If you somehow enjoyed it, more power to you man. Matt Dillon did an OK job I guess, and my son enjoyed the stock cars.
 
Of course there are plenty. You just don't hear about them because...well, they didn't lose it and are living quiet, normal lives. The kid from Willa Wonka is veterinarian, for example.

Well, to be fair, a lot of the one-off child stars (like the kid from Willy Wonka, whose name I believe is Peter Ostrum) did one film and were never part of the extended Hollywood/film/TV culture. Ostrum, in particular, spent five months in Munich filming and then went back to God-knows-where, Red State.

Actually growing up in the culture probably makes it much harder to keep it together.

There are also folks like Ronnie Howard, who are notable for their success.

Yeah. Howard is impressive. He was on TV and in films more or less from the time he was conceived, one of the most popular teen stars of his time, and still managed to hold it together. I'm also really impressed with Ms. Portman.
 
Of course there are plenty. You just don't hear about them because...well, they didn't lose it and are living quiet, normal lives. The kid from Willa Wonka is veterinarian, for example.

There are also folks like Ronnie Howard, who are notable for their success.

Thanks, that makes me feel better.
 
Well, to be fair, a lot of the one-off child stars (like the kid from Willy Wonka, whose name I believe is Peter Ostrum) did one film and were never part of the extended Hollywood/film/TV culture. Ostrum, in particular, spent five months in Munich filming and then went back to God-knows-where, Red State.

True but do you think for a second if Ostrum had turned out bad, people wouldn't have lumped him in with "child stars who lost it"?
 
True but do you think for a second if Ostrum had turned out bad, people wouldn't have lumped him in with "child stars who lost it"?

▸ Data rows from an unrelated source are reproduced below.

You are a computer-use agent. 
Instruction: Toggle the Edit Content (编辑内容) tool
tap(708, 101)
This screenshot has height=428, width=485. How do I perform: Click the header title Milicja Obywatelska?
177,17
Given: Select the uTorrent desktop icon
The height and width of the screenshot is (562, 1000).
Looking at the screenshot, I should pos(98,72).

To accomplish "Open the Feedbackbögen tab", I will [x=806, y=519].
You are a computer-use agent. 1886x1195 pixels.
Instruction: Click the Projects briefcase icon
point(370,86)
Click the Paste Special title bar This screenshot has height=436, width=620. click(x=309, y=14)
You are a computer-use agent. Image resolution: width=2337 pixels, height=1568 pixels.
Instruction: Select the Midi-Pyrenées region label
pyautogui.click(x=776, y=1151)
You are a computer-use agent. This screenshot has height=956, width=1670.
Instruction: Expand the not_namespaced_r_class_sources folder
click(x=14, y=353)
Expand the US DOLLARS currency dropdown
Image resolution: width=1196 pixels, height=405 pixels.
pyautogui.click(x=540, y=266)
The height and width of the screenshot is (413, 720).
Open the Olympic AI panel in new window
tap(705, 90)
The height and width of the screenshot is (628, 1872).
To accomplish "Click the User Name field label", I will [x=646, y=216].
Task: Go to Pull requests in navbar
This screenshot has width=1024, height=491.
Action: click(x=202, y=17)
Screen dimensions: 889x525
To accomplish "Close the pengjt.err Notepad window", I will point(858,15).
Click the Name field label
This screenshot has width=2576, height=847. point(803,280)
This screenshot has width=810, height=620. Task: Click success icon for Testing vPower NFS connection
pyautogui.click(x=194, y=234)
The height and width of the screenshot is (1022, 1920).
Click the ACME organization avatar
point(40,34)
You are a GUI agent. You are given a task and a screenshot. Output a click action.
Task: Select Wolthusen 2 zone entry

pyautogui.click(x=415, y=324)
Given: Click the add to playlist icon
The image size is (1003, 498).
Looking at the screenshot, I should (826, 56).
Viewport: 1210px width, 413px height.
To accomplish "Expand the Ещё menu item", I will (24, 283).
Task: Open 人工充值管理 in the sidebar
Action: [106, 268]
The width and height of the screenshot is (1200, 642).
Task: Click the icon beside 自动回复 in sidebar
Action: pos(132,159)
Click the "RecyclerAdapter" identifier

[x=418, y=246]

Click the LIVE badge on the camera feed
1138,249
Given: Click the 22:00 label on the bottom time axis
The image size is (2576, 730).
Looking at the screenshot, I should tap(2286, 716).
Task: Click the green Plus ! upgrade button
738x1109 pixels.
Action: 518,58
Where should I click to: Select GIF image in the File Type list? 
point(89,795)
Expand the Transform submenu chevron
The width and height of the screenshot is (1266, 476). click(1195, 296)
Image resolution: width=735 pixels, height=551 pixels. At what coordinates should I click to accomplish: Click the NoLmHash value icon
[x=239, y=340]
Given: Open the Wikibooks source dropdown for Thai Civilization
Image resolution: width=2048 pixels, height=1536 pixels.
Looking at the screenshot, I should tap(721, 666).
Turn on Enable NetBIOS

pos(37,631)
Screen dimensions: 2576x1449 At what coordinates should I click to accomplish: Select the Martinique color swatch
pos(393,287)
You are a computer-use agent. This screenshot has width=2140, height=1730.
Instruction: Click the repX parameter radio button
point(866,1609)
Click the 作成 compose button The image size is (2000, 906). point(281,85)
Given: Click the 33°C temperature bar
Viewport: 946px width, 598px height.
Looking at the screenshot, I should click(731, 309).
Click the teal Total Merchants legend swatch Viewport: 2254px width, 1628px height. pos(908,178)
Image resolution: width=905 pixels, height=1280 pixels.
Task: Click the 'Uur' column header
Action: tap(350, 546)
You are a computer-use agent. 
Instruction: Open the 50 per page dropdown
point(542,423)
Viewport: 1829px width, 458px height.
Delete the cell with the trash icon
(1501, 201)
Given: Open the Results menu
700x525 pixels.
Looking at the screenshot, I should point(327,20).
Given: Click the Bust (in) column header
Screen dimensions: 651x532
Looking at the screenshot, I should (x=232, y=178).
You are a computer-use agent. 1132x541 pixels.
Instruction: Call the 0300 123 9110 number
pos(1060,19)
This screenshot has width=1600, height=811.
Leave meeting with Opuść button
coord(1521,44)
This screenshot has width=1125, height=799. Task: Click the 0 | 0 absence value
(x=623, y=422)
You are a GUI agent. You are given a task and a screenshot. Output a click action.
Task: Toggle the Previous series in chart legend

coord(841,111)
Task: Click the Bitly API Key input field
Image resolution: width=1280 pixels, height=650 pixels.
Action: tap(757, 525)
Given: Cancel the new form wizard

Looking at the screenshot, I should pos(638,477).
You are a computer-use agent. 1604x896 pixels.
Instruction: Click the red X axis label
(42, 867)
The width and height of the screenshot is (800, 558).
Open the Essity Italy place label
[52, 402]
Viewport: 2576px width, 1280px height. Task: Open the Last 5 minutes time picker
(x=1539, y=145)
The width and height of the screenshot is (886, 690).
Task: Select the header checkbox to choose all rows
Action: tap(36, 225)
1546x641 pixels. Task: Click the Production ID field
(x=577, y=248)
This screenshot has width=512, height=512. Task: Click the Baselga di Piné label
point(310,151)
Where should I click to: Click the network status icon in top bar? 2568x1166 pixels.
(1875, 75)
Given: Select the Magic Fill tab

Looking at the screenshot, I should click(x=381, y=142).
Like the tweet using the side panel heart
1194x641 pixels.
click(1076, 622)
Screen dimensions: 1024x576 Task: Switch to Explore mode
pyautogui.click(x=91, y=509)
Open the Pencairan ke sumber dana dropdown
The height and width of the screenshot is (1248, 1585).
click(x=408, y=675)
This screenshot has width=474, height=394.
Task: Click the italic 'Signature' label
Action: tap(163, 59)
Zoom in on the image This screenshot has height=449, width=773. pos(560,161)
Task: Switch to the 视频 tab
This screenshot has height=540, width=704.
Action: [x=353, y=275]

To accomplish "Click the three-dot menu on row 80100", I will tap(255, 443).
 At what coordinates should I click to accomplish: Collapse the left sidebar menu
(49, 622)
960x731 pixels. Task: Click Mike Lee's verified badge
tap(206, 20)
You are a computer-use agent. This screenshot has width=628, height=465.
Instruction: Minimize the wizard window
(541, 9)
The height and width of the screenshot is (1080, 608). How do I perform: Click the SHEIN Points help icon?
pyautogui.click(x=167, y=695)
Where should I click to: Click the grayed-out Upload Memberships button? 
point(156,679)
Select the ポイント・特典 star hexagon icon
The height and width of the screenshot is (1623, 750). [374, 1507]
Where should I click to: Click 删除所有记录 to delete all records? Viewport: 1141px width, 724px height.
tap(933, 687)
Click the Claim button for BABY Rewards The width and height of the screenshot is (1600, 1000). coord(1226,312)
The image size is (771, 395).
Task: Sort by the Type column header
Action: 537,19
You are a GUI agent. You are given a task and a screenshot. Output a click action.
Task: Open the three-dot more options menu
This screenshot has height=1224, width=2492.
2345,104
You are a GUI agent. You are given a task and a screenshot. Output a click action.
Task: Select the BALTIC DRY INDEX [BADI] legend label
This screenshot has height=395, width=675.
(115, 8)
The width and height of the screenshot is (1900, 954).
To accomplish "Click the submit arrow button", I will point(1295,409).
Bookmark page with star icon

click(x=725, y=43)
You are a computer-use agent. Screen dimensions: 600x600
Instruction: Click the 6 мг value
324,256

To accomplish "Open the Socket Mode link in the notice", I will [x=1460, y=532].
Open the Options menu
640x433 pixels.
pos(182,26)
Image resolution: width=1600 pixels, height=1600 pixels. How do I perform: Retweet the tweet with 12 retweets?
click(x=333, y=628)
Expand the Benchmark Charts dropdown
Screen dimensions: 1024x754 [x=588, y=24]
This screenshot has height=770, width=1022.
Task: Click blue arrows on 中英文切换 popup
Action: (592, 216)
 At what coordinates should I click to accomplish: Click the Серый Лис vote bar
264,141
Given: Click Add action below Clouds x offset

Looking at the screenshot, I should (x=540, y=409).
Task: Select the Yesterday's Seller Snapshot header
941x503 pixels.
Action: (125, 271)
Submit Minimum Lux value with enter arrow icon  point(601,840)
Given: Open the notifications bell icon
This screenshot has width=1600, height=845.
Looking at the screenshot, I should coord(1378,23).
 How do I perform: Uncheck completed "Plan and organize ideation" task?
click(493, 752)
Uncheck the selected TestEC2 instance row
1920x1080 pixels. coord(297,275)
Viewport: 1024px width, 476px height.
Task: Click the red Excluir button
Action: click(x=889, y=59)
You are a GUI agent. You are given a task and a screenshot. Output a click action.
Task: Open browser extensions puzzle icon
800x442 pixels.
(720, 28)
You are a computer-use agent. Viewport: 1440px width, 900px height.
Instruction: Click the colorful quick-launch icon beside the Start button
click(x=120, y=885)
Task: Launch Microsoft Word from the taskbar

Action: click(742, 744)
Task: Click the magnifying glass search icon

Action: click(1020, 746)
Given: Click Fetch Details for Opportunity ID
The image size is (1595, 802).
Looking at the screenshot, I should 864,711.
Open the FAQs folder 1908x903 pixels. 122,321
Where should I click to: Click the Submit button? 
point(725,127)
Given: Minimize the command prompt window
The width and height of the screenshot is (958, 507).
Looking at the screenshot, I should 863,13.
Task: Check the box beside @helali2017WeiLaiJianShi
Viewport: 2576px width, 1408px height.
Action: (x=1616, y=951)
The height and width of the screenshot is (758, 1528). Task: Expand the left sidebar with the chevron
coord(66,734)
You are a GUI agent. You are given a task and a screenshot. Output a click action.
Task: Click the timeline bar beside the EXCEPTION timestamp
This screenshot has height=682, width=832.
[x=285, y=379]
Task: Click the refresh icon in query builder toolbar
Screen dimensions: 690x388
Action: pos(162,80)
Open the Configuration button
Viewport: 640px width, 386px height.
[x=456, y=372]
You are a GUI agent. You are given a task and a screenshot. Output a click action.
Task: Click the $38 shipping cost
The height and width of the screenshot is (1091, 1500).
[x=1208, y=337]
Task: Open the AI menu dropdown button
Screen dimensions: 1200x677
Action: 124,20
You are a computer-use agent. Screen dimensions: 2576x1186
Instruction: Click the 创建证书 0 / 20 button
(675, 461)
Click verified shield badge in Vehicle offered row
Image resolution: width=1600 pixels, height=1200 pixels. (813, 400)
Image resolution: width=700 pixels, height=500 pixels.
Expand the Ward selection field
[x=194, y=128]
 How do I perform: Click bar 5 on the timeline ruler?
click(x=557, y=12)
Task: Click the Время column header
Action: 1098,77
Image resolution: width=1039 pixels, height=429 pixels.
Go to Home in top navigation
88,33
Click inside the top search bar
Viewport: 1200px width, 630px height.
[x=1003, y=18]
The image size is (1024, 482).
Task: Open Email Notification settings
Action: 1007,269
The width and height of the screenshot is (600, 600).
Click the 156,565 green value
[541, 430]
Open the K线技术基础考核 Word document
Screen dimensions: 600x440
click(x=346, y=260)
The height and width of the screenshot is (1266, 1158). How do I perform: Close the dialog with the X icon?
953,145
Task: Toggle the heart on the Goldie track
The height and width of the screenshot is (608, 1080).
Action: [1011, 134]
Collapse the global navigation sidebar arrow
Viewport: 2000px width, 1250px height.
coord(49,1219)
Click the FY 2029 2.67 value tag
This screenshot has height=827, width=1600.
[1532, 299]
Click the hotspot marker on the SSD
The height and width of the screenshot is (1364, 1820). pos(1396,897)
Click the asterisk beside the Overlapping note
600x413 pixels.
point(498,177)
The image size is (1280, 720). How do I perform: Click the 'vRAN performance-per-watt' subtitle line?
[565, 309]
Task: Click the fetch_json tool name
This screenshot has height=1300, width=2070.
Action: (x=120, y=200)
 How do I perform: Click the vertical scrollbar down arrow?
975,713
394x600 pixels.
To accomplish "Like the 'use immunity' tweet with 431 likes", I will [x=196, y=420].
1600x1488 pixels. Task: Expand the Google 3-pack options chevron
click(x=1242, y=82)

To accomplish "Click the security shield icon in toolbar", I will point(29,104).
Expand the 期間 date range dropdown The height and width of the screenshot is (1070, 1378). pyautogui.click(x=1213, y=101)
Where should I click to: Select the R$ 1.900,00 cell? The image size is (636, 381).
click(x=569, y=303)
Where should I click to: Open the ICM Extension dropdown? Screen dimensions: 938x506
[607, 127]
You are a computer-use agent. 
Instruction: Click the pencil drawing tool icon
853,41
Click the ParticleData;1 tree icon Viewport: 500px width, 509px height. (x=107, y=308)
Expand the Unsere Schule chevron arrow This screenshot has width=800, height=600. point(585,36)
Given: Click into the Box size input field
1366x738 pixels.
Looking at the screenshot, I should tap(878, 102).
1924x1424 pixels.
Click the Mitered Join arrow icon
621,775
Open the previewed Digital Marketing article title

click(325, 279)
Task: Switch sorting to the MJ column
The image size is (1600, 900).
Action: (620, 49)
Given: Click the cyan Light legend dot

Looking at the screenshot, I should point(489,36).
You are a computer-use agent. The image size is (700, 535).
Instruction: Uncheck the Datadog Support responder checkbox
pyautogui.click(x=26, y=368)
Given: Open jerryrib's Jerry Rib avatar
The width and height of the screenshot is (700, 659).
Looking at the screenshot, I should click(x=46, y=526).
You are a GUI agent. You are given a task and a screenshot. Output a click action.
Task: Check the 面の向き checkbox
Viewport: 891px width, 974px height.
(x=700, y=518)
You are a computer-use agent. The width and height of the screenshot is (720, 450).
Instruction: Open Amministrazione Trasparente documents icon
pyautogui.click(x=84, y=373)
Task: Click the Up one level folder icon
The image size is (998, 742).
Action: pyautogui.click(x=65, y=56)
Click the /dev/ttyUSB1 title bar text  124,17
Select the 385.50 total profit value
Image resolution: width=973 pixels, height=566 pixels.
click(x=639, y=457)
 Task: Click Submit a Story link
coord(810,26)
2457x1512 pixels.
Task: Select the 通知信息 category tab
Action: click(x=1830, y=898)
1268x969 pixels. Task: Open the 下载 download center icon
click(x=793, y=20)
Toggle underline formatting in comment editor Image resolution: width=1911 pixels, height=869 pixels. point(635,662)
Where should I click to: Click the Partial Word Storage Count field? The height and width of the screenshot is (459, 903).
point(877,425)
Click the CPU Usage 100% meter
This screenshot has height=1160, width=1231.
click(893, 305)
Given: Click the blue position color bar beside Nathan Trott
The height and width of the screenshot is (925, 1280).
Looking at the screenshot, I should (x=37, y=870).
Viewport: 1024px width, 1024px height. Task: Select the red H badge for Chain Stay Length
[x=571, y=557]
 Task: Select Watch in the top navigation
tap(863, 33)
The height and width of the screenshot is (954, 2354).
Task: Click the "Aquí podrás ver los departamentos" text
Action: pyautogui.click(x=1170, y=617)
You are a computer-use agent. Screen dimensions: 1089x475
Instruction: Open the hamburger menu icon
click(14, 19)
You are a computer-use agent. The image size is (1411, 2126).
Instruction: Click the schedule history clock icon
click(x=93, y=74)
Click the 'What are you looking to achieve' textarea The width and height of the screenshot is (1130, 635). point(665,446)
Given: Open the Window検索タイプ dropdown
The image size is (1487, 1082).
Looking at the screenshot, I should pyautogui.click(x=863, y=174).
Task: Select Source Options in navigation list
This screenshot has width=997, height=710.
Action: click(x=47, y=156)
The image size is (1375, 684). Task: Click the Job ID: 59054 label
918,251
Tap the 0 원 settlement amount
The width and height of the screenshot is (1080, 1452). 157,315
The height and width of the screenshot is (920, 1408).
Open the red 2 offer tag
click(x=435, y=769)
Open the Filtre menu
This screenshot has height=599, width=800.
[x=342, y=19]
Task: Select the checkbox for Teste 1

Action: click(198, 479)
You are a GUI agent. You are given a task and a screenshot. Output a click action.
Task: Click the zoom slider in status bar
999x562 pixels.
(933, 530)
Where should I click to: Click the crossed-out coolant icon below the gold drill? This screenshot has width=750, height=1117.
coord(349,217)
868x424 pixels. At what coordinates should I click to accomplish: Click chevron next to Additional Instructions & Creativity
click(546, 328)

Probably, yes. And they might well be right to do so, depending upon how he had "turned out bad."

I think there's something inherently poisonous about the "child star" culture. Kids don't handle money and power well -- which of, course, is obvious to anyone who's ever worked with kids. Kids don't handle anything well, which is why they're supposed to have adults around.

The problem is that the amount of trouble people (not just kids) can get into is typically related to the amount of money and power they have. And child stars typically get a lot of both before they're equipped, emotionally and intellectually, to handle it.

I'm merely pointing out that Ostrum had less temptation than Lohan -- if nothing else, he only had the royalties from one film to blow, and he didn't have an agent negotiating him superstar-level checks for that film. (I'll bet that Lohan makes more in a week of filming than Ostrum made in total salary.)
 
I'd say the real problem is parents treating their children like livestock.

We have child labor laws, but they handily bypass modeling and tv/movie work.

Occasional work is one thing, but full time child stars are generally messed up by the experience. The environment is quite toxic.

Child star parents make living-vicariously-through-my-child's-sporting-achievements parents look tame by comparison.